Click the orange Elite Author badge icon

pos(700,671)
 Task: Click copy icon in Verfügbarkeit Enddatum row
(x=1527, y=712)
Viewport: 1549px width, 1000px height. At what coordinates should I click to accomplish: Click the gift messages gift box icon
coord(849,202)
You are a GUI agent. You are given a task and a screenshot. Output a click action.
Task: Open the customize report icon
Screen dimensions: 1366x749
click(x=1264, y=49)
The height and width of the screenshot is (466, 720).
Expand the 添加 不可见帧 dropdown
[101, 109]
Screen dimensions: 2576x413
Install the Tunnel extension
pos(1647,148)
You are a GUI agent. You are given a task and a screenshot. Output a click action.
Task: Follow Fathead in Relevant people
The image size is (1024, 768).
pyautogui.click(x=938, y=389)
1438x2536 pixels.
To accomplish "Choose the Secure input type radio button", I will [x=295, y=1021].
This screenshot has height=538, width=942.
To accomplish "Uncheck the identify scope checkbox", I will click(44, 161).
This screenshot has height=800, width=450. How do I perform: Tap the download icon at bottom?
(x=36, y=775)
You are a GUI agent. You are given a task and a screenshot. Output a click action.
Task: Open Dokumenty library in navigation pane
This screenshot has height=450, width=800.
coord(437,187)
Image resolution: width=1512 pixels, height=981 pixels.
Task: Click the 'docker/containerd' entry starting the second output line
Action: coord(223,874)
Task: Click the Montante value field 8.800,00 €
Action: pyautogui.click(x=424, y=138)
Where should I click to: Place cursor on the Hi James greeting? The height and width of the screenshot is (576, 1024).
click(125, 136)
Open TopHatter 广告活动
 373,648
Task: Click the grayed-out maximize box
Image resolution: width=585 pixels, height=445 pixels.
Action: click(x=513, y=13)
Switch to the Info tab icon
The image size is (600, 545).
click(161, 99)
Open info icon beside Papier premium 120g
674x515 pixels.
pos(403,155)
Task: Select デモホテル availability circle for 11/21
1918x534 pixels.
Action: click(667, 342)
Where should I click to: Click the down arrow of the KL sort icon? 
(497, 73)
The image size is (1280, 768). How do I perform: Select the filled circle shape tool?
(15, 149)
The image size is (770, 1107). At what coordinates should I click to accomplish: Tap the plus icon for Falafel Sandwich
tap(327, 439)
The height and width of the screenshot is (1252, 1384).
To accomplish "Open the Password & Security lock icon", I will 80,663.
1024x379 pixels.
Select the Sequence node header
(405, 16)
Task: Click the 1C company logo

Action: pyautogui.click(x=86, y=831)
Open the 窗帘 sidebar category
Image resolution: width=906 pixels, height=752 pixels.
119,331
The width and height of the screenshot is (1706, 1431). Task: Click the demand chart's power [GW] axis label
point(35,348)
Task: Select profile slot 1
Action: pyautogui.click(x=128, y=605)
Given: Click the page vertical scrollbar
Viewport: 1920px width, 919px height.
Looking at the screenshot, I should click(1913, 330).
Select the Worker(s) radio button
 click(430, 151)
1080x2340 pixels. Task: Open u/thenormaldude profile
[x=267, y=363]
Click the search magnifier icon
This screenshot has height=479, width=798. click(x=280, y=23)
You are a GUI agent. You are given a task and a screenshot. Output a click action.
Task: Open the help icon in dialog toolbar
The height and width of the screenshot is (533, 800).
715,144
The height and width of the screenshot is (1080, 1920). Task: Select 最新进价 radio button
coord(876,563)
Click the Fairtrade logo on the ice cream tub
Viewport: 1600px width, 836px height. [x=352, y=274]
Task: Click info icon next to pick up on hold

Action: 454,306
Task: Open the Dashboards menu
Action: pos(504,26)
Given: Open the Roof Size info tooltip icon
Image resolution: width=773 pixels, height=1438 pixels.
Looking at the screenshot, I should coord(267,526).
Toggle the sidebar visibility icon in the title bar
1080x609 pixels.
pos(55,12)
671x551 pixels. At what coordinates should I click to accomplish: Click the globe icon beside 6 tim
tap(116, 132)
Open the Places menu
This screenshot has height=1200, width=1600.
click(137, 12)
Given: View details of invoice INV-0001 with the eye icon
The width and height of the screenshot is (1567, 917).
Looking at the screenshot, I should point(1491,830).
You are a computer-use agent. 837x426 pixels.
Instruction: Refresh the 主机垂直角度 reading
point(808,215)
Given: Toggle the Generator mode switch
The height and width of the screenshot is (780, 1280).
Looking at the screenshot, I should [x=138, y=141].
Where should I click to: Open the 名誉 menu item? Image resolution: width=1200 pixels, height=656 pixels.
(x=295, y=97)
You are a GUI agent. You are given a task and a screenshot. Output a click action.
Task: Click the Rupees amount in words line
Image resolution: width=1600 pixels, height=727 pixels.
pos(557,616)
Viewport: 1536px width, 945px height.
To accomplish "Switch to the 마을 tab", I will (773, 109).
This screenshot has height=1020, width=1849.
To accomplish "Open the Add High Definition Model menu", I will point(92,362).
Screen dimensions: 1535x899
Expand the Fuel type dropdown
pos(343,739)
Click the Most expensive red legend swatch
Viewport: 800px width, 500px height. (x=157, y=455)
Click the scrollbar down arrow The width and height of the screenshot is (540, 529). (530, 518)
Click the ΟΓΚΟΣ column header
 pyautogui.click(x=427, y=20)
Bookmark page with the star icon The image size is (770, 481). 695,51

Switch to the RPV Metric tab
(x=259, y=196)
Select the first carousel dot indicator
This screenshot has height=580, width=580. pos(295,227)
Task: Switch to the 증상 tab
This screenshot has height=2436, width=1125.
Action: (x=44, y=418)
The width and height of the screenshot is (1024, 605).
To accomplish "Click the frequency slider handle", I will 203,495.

++++++++

TASK DESCRIPTION. From the entries, give the number of lines where the string "with" is found, and nothing else.

TASK RESPONSE. 2